Robinsons’ shops in areas hit by the typhoon are operating, except for its supermarket and department store in Tacloban, Sebastian said today. The shut stores “won’t affect the company that much,” he said.
Consumer companies may get a boost from purchases tied to relief efforts, said Jonathan Ravelas, the chief market strategist at Manila-based BDO Unibank Inc., the largest listed Philippine lender.
The Philippine gauge had climbed 9.3 percent this year through Nov. 8, versus a 5.7 percent drop in the MSCI Emerging Markets Index. Foreign investors have bought a net $888 million of Philippine shares since the start of 2013 through Nov. 8, the fifth-straight year of inflows, as economic growth lifted corporate profits to all-time highs and the nation won investment-grade status from ratings companies.
Private consumption accounts for about 70 percent of the Philippine economy, which joined China as the fastest-growing country in Asia in the second quarter.
Philippine gross domestic product, which increased 7.5 percent in the three months to June, will probably expand 7 percent during the whole of 2013 and 6 percent next year, among the five-fastest projected growth rates of 65 economies tracked by Bloomberg worldwide.
Disposable incomes in the Philippines may rise at a 5.4 percent compound annual rate from 2012 through 2017, versus 4.8 percent from 2008 to 2012, Robinsons said in its IPO prospectus, citing the Economist Intelligence Unit. Sales at store-based retailers are forecast to grow at a 7.7 percent rate, up from 3.9 percent.
Robinsons, the nation’s biggest IPO in dollar terms, plans to spend more than 80 percent of the share-sale proceeds to expand its store network. Half of the spending will go toward building new supermarkets, Chief Financial Officer Diosdado Zapata said at an investor briefing in Manila on Oct. 14.

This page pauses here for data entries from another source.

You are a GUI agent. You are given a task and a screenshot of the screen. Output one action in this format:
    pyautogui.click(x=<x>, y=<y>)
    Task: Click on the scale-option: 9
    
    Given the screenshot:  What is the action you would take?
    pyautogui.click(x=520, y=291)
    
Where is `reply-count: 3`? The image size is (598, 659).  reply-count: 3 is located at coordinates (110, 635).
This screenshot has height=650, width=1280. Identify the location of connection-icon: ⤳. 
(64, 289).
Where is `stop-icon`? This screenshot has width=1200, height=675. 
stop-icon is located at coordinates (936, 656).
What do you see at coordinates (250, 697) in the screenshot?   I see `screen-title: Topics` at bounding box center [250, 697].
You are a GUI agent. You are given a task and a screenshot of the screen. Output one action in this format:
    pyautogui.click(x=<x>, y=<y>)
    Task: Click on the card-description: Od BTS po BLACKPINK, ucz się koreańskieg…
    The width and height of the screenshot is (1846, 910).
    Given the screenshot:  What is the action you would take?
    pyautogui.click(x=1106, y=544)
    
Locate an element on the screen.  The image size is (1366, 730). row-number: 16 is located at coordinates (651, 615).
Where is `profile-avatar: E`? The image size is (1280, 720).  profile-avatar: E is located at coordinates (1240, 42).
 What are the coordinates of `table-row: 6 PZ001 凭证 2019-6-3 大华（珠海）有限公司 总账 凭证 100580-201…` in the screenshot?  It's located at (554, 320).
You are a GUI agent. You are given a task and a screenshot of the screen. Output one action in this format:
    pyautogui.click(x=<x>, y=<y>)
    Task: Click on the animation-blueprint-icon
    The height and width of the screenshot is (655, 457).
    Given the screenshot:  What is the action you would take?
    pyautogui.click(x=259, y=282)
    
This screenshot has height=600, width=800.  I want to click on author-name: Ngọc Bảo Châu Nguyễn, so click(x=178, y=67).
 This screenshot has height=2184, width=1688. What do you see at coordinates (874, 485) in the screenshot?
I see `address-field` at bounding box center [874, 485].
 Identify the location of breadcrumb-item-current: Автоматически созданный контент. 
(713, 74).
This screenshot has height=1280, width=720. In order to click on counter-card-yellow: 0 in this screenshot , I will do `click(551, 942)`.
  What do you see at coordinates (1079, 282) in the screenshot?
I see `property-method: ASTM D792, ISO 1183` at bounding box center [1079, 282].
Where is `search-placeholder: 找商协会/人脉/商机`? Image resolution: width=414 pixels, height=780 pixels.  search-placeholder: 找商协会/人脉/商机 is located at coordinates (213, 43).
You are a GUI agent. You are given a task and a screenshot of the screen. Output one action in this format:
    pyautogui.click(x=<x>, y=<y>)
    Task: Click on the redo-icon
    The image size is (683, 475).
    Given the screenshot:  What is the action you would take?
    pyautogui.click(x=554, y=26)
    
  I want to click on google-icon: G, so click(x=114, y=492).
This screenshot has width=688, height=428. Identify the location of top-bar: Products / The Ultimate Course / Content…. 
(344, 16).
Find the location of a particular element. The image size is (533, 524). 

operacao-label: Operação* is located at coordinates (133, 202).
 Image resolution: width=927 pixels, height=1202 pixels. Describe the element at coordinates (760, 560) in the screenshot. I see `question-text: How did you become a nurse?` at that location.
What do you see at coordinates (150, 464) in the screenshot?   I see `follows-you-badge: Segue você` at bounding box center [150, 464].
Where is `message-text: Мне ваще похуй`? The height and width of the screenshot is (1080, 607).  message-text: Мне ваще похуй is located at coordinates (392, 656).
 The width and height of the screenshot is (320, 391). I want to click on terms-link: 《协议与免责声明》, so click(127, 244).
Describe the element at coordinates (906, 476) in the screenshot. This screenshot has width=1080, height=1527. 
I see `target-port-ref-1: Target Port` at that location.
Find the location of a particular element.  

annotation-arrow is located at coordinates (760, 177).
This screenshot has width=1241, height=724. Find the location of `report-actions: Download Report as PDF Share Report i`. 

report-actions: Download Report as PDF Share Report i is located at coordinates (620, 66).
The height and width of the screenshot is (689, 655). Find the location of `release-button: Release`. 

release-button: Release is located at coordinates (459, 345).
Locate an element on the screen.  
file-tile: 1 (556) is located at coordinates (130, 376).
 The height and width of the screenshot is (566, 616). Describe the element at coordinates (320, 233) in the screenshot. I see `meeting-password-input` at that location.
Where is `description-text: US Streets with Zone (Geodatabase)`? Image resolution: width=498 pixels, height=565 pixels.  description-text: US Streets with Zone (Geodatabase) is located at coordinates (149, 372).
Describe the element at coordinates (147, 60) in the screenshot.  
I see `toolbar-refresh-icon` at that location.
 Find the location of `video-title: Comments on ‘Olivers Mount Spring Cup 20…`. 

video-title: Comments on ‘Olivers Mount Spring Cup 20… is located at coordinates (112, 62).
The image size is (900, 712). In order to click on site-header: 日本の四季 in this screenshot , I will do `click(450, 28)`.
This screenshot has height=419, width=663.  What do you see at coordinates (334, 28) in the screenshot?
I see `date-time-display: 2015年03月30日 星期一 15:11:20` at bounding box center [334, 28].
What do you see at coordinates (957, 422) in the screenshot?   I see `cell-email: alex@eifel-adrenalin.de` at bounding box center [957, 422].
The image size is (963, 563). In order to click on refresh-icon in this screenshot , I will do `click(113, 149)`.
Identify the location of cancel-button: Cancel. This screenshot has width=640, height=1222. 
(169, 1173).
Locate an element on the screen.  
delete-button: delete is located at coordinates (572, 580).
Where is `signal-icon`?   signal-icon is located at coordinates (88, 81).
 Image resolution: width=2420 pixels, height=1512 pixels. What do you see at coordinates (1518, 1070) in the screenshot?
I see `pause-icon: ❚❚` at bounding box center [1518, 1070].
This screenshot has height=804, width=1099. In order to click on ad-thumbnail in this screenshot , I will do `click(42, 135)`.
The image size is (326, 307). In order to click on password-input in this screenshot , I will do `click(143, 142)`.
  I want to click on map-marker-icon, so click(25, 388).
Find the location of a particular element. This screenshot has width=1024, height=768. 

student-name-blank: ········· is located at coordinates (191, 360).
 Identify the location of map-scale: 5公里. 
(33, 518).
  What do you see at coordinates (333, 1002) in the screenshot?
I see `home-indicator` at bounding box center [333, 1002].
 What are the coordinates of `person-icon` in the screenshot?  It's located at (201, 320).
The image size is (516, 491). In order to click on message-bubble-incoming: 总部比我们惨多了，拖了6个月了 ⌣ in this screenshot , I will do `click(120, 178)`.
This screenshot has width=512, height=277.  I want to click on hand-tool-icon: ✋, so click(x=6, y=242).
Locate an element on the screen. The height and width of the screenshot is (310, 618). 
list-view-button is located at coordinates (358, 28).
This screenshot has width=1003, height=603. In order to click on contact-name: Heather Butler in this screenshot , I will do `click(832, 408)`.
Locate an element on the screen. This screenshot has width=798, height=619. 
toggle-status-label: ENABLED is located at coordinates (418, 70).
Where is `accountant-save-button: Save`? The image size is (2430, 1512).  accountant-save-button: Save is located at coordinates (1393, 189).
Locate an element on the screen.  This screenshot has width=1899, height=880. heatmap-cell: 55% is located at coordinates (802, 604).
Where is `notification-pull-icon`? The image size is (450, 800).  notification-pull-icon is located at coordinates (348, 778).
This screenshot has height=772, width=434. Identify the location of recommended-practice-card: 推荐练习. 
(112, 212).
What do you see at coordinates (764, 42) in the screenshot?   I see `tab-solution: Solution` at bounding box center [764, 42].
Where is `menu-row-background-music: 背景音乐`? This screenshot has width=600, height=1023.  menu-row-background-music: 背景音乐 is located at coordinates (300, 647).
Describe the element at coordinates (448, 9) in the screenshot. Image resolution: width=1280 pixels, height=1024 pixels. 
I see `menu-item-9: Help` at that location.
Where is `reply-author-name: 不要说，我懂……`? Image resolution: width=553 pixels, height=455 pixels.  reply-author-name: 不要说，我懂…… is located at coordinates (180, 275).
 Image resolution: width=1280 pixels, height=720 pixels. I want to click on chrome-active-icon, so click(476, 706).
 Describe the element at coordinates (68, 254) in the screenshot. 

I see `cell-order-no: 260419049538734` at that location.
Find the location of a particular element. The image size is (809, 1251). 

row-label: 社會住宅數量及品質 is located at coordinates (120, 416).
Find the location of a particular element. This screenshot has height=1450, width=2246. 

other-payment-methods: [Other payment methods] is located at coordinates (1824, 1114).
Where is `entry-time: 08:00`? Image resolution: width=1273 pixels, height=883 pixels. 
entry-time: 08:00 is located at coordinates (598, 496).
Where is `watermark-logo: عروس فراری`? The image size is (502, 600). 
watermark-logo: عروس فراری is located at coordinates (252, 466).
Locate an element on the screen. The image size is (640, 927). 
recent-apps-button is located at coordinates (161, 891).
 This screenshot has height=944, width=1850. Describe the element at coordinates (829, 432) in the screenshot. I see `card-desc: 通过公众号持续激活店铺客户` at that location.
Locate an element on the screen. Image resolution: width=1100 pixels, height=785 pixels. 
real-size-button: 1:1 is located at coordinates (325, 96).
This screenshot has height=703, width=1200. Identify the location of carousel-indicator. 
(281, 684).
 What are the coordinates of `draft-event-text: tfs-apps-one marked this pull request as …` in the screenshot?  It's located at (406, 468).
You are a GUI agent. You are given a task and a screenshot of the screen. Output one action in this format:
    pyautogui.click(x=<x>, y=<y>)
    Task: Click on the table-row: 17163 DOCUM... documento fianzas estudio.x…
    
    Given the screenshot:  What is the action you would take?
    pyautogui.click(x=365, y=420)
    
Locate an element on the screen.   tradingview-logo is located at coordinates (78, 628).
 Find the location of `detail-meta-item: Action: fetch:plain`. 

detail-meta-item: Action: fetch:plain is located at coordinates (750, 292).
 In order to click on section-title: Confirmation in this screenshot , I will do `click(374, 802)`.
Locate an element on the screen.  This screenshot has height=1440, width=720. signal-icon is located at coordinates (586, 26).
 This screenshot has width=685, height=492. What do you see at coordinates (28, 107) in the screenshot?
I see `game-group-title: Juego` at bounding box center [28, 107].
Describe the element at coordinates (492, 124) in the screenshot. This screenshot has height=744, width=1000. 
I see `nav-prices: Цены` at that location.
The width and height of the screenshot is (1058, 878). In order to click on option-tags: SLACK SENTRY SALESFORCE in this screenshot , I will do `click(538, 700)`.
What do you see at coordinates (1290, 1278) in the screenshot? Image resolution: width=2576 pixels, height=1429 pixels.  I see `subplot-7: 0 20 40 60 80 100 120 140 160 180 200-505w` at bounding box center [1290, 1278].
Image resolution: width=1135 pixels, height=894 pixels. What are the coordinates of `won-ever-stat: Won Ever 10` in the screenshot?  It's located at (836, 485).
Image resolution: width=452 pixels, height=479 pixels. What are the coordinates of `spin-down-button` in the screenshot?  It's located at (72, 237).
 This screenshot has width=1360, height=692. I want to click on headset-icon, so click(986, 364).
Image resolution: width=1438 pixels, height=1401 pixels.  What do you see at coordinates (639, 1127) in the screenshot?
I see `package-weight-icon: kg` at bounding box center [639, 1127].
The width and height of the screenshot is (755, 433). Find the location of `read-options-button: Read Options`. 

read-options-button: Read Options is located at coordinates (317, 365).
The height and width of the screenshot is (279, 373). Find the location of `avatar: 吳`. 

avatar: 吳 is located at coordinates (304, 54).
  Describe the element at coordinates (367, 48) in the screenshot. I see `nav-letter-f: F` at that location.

The company, controlled by Philippine billionaire John Gokongwei, plans to operate 1,400 shops by the end of next year as it expands beyond Manila, Zapata said. Robinsons had 940 stores, from DIY shops to drugstores, at the end of June, according to its IPO prospectus.
“I like the offer,” said Rico Gomez, head of the trust trading division at Manila-based Rizal Commercial Banking Corp. “There’s expectations among investors the stock will rally.”
Puregold, which operates supermarkets and hypermarkets, has advanced 36 percent in Manila this year. The stock gained 260 percent since it began trading in October 2011, four times more than the PSE index. Puregold had 192 stores at the end of June, up from less than 80 when it raised about $194 million from its IPO.
Robinsons is unlikely to repeat the two-year returns of its rival, said Metrobank’s Yu. The company may have less room for expansion than Puregold, while the prospect of reduced monetary stimulus in the U.S. is curbing investor demand for emerging-market equities, he said.
The Philippine stock gauge lost 15 percent since May 22, when Fed Chairman Ben S. Bernanke signaled the central bank’s bond-buying program could be trimmed if the U.S. economy showed a sustained recovery.
Robinsons’ sales of durable consumer goods, including electronics and apparel, make it more attractive than Puregold for some investors, said Jomar Lacson, an analyst at Campos Lanuza & Co. in Manila. About 38 percent of Robinsons sales are tied to discretionary consumer spending, according to Sebastian.
“Those who want to bet on the growth and changing spending pattern caused by rising income will add Robinsons to their holdings,” Lacson said. “Puregold doesn’t give a full Philippine retail experience. It’s not exposed to spending on consumer durables.”
Discretionary purchases may double to 30 percent of household spending from 15 percent in as little as five years if the economy sustains growth near current levels, according to Alex Pomento, a strategist at Macquarie Group Ltd. in Manila.
“With the expected shift in consumer spending patterns, this segment becomes attractive,” Pomento said. “At the end of the day, Robinsons is a good proxy to consumption. With a discounted valuation to Puregold, the stock’s bias should be upwards.”